_PROBLEM STATEMENT_.
Go to the line below containing "Viewport: 1710px width, 1152px height." and print exactly from there through the line containing "Given: Click the hostagent", both included. Print nothing else.

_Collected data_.
--- START ---

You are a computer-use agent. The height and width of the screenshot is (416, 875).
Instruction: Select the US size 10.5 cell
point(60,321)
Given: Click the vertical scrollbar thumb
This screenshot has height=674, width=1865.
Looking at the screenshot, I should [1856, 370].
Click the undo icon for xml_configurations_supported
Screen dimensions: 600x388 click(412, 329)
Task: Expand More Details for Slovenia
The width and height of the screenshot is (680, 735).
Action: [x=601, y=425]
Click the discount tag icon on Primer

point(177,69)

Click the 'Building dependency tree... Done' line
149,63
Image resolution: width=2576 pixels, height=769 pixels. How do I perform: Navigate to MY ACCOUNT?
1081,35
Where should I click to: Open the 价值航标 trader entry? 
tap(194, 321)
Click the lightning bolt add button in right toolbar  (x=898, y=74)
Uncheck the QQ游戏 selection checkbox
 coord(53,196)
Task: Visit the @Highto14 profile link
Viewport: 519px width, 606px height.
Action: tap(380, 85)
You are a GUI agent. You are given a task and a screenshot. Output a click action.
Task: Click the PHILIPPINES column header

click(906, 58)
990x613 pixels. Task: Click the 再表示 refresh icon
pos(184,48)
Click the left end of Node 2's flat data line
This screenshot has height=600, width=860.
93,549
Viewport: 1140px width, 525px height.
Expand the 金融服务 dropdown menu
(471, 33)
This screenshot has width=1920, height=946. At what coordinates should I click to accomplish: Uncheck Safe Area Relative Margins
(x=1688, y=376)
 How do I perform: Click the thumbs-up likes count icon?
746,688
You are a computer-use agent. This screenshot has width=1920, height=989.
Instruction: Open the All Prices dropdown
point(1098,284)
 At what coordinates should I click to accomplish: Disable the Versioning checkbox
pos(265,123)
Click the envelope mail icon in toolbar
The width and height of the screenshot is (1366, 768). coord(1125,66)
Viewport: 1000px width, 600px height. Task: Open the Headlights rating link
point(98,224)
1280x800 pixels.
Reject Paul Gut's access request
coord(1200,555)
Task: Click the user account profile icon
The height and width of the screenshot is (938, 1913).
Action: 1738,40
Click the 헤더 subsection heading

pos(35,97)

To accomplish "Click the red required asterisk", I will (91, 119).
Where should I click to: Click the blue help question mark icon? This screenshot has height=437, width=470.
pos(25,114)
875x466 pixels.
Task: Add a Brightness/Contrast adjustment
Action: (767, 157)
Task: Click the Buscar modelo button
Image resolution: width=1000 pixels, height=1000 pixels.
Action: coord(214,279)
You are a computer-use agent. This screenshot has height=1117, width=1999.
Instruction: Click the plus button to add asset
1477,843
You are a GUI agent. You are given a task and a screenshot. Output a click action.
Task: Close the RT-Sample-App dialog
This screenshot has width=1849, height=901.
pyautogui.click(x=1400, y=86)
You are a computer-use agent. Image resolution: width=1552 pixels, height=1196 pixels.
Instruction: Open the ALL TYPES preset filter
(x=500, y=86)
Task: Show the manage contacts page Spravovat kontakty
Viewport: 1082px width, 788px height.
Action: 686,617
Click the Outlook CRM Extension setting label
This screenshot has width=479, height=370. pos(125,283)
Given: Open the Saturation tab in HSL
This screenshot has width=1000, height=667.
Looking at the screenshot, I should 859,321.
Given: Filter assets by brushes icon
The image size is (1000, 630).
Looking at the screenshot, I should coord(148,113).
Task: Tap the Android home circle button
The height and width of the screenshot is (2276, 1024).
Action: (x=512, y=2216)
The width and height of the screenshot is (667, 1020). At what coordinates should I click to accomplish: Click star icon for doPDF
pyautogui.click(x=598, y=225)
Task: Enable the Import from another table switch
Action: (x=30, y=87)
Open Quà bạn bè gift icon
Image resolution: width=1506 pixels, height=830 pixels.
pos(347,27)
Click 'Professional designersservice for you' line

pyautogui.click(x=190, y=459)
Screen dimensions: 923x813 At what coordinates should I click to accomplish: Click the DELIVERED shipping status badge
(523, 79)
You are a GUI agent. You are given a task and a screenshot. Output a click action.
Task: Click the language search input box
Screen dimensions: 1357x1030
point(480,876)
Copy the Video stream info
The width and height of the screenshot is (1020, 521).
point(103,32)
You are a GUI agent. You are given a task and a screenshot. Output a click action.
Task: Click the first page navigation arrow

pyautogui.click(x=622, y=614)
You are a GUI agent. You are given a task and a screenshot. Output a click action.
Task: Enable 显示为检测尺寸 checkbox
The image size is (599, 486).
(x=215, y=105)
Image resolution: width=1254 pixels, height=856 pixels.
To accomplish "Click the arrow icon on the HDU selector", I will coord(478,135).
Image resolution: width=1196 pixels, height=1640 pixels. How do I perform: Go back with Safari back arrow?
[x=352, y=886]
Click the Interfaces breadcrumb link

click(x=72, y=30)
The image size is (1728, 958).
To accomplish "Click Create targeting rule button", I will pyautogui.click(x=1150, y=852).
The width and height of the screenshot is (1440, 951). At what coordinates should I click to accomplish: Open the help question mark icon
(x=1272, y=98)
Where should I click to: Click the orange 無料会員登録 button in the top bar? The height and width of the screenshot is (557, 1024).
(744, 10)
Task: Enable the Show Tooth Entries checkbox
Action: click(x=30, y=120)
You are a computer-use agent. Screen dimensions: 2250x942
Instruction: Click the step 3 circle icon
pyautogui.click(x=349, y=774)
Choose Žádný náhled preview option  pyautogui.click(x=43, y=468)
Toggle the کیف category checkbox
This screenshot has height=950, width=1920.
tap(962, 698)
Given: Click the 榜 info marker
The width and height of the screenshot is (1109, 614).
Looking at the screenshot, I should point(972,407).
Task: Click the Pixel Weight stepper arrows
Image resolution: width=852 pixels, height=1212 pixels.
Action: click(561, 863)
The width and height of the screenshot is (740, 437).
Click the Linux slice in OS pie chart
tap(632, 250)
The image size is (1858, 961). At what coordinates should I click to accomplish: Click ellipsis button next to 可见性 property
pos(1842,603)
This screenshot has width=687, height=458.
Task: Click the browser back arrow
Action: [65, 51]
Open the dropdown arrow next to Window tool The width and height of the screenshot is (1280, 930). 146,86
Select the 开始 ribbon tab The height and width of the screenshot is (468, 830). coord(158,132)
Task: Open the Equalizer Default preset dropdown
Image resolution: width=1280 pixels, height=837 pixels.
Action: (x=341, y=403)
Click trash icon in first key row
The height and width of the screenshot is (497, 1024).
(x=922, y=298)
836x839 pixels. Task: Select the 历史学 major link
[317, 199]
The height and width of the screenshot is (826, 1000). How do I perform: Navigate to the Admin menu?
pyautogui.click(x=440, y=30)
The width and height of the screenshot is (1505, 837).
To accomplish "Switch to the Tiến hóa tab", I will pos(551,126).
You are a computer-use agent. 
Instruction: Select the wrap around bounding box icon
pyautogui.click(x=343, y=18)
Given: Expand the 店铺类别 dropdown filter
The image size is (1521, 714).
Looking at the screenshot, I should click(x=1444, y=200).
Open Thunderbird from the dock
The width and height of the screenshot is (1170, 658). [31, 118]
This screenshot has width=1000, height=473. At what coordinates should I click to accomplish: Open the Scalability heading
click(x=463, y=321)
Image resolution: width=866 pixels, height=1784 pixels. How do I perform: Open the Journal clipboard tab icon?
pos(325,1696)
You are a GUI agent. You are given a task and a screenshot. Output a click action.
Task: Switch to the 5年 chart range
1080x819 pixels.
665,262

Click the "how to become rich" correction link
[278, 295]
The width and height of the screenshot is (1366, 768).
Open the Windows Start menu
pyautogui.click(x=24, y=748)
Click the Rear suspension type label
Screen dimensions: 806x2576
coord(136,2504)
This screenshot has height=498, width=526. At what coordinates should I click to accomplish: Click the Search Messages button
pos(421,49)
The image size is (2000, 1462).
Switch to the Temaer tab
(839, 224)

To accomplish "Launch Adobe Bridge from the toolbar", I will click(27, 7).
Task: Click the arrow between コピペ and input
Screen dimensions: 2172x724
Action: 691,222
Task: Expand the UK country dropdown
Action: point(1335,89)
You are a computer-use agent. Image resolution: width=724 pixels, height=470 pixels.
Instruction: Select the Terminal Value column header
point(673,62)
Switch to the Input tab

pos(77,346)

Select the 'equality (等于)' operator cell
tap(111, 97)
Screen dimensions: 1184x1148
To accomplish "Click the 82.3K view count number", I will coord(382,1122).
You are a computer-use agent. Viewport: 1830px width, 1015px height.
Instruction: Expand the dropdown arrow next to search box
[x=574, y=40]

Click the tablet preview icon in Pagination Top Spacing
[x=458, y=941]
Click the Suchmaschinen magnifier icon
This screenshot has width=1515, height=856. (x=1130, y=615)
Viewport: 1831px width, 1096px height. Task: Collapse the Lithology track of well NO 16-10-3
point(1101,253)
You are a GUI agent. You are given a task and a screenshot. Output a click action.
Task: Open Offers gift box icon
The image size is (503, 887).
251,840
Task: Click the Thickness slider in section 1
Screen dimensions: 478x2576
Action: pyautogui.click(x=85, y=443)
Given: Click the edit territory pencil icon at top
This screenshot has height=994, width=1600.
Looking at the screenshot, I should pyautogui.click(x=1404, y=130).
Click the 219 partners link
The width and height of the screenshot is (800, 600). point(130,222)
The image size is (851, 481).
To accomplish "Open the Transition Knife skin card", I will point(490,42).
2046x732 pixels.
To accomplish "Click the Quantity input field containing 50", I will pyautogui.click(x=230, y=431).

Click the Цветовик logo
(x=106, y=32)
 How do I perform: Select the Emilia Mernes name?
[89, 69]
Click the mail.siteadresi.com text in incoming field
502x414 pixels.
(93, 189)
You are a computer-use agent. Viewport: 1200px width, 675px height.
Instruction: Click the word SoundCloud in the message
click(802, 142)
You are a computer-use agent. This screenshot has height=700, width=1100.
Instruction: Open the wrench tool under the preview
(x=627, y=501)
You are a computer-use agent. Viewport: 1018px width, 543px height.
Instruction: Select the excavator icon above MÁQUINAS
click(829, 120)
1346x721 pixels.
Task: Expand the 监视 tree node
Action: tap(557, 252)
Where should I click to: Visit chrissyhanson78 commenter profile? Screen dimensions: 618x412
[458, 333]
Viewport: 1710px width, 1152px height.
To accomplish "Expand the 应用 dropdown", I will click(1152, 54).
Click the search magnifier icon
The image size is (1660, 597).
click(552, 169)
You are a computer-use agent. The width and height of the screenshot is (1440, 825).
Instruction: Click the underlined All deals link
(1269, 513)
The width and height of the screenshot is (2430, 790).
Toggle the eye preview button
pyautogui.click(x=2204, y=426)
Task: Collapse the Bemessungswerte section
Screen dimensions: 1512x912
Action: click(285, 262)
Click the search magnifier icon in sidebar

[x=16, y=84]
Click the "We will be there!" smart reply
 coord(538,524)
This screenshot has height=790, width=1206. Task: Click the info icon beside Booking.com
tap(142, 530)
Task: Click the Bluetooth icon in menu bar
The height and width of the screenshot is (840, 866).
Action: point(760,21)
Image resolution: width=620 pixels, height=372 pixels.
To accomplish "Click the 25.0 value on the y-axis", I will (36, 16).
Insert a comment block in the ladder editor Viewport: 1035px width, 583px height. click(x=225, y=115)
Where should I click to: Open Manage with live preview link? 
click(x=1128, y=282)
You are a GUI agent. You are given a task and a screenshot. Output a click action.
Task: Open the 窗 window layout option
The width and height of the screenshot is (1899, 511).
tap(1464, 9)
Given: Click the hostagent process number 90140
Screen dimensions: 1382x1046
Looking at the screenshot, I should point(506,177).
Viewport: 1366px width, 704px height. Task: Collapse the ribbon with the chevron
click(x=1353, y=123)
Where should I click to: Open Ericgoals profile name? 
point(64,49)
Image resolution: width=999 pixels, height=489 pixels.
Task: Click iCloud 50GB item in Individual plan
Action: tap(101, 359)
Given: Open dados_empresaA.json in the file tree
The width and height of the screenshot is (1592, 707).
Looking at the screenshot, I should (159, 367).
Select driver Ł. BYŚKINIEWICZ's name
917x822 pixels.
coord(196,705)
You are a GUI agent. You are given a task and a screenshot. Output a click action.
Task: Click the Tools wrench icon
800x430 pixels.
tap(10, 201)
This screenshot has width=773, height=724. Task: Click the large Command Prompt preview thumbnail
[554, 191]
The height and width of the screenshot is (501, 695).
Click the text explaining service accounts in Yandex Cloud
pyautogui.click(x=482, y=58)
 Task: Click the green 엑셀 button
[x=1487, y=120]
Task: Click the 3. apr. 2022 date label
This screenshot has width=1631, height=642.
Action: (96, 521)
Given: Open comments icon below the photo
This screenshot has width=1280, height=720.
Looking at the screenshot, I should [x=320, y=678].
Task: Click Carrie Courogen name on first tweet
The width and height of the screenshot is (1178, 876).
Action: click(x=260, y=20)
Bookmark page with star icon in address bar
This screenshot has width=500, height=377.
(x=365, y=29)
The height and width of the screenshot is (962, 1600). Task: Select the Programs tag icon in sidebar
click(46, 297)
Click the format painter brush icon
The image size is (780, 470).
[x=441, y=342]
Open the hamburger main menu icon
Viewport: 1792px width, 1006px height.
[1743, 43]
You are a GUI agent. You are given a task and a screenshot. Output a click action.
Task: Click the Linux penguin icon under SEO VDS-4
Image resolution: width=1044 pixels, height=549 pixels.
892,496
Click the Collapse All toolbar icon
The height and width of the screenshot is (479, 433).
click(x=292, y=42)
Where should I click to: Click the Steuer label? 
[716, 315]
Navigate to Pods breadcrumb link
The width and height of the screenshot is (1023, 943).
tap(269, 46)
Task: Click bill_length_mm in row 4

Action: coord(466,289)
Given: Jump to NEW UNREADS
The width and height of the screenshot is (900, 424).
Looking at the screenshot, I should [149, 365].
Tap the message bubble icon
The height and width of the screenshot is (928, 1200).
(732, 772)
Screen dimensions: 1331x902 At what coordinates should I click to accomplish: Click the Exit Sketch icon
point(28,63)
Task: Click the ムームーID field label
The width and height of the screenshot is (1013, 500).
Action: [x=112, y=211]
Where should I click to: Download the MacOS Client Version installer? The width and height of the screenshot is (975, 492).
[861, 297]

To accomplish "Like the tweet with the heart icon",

--- END ---

_WRITTEN ANSWER_.
Viewport: 1710px width, 1152px height.
To accomplish "Expand the 应用 dropdown", I will click(1152, 54).
Click the search magnifier icon
The image size is (1660, 597).
click(552, 169)
You are a computer-use agent. The width and height of the screenshot is (1440, 825).
Instruction: Click the underlined All deals link
(1269, 513)
The width and height of the screenshot is (2430, 790).
Toggle the eye preview button
pyautogui.click(x=2204, y=426)
Task: Collapse the Bemessungswerte section
Screen dimensions: 1512x912
Action: click(285, 262)
Click the search magnifier icon in sidebar

[x=16, y=84]
Click the "We will be there!" smart reply
 coord(538,524)
This screenshot has height=790, width=1206. Task: Click the info icon beside Booking.com
tap(142, 530)
Task: Click the Bluetooth icon in menu bar
The height and width of the screenshot is (840, 866).
Action: point(760,21)
Image resolution: width=620 pixels, height=372 pixels.
To accomplish "Click the 25.0 value on the y-axis", I will (36, 16).
Insert a comment block in the ladder editor Viewport: 1035px width, 583px height. click(x=225, y=115)
Where should I click to: Open Manage with live preview link? 
click(x=1128, y=282)
You are a GUI agent. You are given a task and a screenshot. Output a click action.
Task: Open the 窗 window layout option
The width and height of the screenshot is (1899, 511).
tap(1464, 9)
Given: Click the hostagent process number 90140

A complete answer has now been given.